Rivasseau studied from 1974 to 1978 at the École Normale Supérieure and then in 1978/79 at Princeton University with Arthur Wightman as advisor. In 1979 he got his PhD (Thèse de troisième cycle, Sommations et Estimations d'amplitudes de Feynman),
at the Pierre and Marie Curie University, followed by the Thèse d'État (1982, Développements asymptotiques et méthodes graphiques en physique mathématique). From 1981 to 2001 he was a scientist of the CNRS at the
Center for Theoretical Physics of École Polytechnique. Since 2001 he is professor of physics at the University of Paris-Sud in Orsay.

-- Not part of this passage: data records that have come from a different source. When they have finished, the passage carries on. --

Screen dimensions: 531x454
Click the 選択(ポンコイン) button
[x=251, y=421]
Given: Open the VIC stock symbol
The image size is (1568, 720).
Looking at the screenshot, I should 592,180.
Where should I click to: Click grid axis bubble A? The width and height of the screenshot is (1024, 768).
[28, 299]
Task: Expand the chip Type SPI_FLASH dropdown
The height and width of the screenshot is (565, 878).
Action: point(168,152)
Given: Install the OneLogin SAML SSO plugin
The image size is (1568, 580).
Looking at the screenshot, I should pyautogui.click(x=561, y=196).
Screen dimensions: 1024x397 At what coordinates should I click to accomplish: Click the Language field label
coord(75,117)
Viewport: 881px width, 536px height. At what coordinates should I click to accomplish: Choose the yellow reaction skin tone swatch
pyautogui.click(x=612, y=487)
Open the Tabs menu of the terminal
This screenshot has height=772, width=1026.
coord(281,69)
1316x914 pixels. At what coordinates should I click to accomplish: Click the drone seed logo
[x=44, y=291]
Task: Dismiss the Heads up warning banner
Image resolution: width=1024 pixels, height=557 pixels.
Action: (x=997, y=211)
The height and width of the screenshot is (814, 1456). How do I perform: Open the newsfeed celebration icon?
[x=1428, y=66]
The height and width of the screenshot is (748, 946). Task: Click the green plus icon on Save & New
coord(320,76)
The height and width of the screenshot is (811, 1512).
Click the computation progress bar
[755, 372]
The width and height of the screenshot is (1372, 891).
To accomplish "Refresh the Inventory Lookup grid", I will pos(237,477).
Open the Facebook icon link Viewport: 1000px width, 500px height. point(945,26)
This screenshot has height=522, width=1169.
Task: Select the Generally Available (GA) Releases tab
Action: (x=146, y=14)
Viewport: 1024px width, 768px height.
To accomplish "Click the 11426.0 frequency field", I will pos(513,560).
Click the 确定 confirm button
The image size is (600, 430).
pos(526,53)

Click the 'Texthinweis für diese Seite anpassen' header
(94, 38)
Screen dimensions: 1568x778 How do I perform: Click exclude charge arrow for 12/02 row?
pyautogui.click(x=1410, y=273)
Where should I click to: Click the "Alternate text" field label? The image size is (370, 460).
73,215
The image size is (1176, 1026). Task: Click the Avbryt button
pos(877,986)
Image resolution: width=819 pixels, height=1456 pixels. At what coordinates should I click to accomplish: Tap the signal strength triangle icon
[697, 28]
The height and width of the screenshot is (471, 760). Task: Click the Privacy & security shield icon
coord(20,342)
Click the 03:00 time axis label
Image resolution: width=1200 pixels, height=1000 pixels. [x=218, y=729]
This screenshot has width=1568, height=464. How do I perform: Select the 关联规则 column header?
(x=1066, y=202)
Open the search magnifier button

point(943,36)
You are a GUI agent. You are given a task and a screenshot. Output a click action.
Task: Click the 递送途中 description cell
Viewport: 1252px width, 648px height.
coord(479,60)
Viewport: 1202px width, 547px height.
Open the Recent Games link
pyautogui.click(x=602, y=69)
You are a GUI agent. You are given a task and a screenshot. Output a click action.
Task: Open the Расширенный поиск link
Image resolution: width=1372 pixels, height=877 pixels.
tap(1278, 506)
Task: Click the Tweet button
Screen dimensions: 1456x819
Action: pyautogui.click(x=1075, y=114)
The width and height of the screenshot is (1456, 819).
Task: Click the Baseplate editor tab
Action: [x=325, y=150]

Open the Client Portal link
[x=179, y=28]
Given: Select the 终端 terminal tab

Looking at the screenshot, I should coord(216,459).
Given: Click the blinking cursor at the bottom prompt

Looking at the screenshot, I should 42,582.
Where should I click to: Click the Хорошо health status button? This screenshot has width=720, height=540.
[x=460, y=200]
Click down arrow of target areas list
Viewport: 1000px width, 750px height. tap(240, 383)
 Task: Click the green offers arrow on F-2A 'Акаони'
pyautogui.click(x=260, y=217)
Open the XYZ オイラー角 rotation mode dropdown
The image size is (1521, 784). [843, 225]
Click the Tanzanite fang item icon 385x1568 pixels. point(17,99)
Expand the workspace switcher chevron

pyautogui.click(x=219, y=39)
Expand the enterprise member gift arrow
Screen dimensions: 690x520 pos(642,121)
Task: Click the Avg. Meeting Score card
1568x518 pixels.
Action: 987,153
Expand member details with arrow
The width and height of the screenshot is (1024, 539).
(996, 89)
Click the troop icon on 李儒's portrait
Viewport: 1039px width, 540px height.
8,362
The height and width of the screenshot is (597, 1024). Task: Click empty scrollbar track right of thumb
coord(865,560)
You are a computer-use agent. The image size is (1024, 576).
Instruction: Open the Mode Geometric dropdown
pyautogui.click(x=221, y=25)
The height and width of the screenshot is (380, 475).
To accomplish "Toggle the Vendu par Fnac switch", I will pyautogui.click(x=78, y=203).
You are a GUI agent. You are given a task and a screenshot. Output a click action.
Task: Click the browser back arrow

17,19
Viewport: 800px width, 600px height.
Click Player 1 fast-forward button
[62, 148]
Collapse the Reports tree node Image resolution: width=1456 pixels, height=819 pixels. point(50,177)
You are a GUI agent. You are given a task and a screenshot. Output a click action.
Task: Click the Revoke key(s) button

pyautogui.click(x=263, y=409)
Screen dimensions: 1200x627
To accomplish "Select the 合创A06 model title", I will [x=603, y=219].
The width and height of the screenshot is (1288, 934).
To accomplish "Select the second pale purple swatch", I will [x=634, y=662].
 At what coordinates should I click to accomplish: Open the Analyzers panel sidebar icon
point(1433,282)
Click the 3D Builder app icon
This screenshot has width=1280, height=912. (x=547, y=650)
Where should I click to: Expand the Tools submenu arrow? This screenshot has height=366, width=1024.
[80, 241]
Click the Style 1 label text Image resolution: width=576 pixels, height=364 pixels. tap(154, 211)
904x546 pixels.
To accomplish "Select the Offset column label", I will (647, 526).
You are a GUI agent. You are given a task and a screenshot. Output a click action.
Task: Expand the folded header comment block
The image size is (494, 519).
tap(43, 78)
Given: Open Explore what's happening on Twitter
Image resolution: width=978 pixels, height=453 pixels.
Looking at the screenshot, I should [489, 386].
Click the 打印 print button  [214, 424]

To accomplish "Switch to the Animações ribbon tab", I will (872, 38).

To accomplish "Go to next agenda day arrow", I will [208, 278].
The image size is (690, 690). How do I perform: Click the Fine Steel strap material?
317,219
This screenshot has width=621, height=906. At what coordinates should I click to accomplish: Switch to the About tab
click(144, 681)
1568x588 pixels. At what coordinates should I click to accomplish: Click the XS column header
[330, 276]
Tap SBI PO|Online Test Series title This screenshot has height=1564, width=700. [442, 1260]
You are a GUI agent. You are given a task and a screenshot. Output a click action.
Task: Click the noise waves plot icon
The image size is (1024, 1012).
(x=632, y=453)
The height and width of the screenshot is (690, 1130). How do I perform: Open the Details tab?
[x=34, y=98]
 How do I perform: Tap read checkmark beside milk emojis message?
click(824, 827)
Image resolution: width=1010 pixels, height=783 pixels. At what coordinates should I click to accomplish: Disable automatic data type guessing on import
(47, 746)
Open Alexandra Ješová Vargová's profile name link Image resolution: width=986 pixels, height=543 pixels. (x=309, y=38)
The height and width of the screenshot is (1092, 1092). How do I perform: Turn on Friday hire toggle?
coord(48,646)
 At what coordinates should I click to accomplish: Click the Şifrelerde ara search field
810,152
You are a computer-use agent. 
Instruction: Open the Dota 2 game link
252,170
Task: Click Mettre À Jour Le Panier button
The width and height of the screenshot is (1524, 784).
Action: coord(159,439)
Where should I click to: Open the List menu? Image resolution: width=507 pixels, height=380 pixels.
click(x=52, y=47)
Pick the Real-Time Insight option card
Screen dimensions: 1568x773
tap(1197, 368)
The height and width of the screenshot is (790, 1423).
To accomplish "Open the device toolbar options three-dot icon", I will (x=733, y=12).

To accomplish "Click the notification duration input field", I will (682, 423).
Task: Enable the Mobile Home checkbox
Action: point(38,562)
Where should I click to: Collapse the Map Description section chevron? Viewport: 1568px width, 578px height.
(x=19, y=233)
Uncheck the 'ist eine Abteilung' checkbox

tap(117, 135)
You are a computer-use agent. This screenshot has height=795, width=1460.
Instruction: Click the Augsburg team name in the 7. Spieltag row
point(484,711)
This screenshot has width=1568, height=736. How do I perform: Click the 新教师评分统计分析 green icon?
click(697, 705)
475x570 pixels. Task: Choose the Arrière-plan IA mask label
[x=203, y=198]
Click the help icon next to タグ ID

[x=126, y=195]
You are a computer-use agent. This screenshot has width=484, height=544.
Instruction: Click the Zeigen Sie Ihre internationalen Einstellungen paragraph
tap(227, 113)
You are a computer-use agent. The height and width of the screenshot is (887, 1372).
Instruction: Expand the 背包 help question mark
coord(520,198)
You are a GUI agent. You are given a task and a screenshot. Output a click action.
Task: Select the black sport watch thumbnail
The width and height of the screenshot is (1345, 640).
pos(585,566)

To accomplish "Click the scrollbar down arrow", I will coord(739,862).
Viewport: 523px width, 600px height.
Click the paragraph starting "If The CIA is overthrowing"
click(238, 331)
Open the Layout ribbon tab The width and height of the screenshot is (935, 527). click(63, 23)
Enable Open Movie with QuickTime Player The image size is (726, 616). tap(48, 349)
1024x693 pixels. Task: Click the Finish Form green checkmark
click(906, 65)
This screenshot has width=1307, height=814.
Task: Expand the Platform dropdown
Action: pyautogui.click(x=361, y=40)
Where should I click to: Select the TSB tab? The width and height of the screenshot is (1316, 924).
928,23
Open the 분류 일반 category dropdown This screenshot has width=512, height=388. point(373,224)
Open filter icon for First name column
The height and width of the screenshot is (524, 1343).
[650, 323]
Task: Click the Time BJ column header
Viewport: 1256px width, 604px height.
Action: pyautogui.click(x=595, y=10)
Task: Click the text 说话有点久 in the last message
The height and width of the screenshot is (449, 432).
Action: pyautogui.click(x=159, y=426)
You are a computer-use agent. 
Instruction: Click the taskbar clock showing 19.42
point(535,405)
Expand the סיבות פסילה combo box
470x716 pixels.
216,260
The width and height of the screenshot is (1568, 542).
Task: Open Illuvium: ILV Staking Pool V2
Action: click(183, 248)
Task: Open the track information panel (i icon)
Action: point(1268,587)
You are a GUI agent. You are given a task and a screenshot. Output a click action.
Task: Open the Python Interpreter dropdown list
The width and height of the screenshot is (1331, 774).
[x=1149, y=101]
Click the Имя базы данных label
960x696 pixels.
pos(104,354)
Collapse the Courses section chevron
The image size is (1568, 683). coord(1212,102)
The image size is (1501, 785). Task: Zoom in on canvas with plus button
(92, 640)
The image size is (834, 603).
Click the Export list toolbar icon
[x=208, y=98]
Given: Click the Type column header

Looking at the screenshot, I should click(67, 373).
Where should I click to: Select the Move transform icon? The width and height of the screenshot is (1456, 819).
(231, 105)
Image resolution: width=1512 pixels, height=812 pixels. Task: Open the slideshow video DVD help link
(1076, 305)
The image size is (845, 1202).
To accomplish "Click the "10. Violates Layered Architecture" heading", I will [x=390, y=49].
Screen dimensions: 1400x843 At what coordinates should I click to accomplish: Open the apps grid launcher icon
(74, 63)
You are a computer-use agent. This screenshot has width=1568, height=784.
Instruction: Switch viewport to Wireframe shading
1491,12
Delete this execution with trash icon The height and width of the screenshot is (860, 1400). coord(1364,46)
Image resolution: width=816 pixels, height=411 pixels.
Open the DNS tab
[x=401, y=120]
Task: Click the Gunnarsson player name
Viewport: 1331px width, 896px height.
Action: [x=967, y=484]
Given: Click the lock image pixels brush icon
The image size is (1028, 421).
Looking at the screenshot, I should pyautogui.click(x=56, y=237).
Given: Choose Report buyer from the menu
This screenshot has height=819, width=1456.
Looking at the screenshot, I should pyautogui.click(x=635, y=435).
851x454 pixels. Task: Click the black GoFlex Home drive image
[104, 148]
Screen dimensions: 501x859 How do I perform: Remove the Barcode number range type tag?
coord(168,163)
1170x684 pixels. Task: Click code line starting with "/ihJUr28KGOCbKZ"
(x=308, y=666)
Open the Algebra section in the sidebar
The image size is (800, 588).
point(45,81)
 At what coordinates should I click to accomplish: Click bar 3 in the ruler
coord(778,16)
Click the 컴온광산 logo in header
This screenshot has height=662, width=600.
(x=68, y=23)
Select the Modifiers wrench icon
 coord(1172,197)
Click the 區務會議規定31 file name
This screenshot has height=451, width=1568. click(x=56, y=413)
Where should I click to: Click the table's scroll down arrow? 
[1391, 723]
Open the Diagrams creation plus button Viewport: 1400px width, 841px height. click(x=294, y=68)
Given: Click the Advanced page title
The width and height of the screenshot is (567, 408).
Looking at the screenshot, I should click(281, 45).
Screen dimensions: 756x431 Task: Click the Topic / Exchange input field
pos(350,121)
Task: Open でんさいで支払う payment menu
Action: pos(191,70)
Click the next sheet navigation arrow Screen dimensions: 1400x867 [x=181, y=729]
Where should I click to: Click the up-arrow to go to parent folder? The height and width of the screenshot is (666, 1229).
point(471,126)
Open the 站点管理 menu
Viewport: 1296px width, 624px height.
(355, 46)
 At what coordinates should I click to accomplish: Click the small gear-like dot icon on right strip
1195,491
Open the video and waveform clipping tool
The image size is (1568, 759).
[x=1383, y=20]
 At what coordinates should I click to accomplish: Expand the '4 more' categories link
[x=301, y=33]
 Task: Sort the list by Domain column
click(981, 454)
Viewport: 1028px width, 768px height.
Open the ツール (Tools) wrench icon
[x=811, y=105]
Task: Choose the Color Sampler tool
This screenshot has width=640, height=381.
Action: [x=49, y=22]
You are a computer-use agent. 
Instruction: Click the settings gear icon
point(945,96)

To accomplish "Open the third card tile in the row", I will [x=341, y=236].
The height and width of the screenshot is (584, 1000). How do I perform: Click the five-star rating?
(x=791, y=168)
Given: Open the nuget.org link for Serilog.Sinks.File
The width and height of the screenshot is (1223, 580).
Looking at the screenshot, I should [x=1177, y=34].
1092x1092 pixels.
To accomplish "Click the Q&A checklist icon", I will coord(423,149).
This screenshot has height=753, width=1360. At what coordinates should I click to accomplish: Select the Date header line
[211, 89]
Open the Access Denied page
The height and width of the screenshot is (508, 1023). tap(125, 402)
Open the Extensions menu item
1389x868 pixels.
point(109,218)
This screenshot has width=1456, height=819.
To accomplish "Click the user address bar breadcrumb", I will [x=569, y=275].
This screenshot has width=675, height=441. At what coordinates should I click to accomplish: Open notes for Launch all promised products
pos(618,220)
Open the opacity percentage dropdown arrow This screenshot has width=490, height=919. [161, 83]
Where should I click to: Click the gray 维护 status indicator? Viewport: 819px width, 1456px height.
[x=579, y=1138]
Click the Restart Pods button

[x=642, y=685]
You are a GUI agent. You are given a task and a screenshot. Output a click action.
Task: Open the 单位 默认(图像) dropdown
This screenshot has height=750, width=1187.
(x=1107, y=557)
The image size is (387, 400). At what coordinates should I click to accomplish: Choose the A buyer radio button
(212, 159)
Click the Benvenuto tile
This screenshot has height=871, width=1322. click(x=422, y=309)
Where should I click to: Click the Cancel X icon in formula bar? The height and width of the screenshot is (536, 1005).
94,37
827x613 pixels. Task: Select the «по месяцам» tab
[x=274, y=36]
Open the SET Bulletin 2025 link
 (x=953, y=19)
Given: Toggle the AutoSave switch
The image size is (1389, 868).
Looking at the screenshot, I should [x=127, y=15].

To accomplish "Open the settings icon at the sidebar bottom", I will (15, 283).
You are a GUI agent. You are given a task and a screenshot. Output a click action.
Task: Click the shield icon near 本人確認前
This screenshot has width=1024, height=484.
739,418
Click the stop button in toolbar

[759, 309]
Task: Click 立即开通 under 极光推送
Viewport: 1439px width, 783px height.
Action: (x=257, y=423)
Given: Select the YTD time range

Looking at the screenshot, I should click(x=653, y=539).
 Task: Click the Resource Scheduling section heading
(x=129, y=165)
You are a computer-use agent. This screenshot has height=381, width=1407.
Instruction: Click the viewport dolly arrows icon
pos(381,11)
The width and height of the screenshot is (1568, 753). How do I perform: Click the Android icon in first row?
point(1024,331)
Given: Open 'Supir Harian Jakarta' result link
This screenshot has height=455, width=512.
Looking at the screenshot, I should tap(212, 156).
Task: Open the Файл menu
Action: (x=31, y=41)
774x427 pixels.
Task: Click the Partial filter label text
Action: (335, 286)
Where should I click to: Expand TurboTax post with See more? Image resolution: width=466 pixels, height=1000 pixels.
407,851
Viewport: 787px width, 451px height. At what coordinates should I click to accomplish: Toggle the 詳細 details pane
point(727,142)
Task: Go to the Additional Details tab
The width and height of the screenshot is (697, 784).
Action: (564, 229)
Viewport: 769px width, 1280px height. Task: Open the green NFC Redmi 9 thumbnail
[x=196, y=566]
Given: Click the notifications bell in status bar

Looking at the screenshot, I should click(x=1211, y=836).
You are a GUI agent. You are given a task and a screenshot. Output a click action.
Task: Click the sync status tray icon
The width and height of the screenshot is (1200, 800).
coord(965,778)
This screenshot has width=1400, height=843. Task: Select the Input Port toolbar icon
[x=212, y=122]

Rivasseau's research deals with constructive quantum field theory and renormalization theory with applications to many-body theory, such as quantum interacting fermions in solid state physics. Since 2004 he has studied quantum field theories on noncommutative space-time,
then group field theory. Since 2011 he develops the tensor track approach to quantum gravity
based on random tensors
(higher-dimensional generalizations of random matrices).

From 2000 to 2012 he was editor in chief of Annales Henri Poincaré and is
currently co-editor in chief of Annales de l'Institut Henri Poincaré D .

He is committed to the development of science in Africa, being a co-founder of the AIMS-Sénégal Institute (2011) and
former president of the Association pour la Promotion Scientifique de l'Afrique , which he founded in 2009. He is also co-organizer of the Poincaré Seminars
 at the Institut Henri Poincaré.

== Books ==
- From Perturbative to Constructive Renormalization Princeton University Press, Princeton NJ u. a. 1991, ISBN 0-691-08530-7.